WASP-21 is a G-type star (spectral type G3V) that is reaching the end of its main sequence lifetime  approximately 850 light years from Earth in the constellation of Pegasus. The star is relatively metal-poor, having 40% of heavy elements compared to the Sun. Kinematically, WASP-21 belongs to the thick disk of the Milky Way.

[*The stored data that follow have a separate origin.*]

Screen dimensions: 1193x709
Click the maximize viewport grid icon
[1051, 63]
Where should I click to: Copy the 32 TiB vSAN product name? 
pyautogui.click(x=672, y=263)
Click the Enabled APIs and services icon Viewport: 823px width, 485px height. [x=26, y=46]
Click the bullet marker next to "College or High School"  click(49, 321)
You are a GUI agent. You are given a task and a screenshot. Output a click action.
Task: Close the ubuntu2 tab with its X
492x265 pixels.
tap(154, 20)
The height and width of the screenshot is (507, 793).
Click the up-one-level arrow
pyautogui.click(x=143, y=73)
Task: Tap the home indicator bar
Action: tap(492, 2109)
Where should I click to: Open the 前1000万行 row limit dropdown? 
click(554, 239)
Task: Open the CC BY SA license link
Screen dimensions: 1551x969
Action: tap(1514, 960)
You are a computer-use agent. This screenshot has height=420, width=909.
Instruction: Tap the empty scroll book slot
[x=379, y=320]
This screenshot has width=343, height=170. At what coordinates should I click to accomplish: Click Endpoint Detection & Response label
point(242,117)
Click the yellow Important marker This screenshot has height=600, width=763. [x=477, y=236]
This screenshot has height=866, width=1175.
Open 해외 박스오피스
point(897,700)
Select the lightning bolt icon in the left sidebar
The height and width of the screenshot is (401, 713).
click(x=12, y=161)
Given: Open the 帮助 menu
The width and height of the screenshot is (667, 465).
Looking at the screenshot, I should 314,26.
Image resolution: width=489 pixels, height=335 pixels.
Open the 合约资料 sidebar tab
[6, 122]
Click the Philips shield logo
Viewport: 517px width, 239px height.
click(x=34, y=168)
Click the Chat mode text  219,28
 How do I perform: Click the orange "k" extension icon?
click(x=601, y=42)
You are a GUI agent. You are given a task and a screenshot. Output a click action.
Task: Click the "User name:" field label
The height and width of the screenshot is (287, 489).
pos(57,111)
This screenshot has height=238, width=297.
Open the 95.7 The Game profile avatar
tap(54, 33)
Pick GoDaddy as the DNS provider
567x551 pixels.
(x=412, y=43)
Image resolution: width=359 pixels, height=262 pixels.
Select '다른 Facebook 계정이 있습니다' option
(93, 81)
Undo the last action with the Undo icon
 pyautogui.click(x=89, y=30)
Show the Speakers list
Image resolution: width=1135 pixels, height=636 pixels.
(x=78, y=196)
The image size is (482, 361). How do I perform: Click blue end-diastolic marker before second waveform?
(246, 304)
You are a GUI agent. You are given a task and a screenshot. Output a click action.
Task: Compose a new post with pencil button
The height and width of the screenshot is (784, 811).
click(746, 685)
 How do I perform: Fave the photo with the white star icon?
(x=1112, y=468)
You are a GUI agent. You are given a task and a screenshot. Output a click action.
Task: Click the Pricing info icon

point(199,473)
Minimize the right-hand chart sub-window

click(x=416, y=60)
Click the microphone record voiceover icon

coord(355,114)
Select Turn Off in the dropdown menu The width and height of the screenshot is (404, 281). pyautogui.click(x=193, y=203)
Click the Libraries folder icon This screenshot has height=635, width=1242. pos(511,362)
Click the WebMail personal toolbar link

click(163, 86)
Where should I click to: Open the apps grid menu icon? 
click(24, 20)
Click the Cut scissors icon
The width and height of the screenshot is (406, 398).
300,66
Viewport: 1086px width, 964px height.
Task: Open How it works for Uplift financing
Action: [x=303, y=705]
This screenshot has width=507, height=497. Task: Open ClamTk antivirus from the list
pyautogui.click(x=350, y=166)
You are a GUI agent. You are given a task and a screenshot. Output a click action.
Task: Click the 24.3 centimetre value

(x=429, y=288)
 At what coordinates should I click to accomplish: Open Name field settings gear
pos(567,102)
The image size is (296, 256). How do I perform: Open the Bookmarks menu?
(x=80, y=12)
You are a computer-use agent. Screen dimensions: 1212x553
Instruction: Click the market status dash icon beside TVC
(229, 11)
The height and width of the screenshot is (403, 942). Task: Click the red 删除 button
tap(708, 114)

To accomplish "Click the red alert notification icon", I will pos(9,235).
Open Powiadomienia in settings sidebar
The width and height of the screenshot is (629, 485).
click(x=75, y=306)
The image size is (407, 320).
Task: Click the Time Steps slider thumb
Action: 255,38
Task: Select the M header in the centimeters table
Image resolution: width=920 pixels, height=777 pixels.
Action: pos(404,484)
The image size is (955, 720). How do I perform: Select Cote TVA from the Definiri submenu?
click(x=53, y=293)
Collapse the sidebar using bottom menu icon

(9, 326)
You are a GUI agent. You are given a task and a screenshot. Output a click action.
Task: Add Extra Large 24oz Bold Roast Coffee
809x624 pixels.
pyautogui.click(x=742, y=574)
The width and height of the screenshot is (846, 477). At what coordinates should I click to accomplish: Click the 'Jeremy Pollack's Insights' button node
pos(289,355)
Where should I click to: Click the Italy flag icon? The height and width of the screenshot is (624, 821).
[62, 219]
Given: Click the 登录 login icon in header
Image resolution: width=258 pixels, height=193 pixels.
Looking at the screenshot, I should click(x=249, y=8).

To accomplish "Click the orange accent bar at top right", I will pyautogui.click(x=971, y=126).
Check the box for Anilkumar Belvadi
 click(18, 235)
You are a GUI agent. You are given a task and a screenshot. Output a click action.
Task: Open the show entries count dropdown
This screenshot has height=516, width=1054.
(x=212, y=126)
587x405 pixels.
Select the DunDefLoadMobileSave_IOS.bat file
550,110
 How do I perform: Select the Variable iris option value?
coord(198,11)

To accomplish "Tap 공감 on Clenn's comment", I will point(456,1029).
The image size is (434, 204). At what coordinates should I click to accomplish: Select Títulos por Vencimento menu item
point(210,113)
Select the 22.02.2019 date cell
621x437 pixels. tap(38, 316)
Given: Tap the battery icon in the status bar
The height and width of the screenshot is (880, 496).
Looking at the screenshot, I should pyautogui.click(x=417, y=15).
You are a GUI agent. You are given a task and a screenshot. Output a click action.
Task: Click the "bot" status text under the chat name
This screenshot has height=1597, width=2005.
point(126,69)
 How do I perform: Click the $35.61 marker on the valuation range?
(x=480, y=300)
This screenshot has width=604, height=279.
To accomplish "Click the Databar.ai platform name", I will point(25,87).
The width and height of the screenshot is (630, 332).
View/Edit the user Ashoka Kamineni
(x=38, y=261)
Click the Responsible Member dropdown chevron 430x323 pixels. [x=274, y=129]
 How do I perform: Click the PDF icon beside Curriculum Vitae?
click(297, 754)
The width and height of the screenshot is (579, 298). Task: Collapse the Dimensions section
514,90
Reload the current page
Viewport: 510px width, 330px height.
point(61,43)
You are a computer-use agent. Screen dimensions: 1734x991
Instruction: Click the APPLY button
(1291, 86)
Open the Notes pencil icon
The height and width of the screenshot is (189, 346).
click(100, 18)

It has an exoplanet named WASP-21b. 

The survey in 2012 have failed to find any stellar companions to WASP-21.

Naming
In 2019 the WASP-21 system was chosen as part of the NameExoWorlds campaign organised by the International Astronomical Union, which assigned each country a star and planet to be named.  WASP-21 was assigned to Bulgaria.  The winning proposal named the star Tangra after a deity worshipped by the early Bulgars, and the planet Bendida after a deity worshipped by the Thracians.

Planetary System
In 2010 WASP-21 was discovered to host a hot Jupiter type planet by the Wide Angle Search for Planets (WASP). and confirmed by radial velocity by the WASP team in 2010.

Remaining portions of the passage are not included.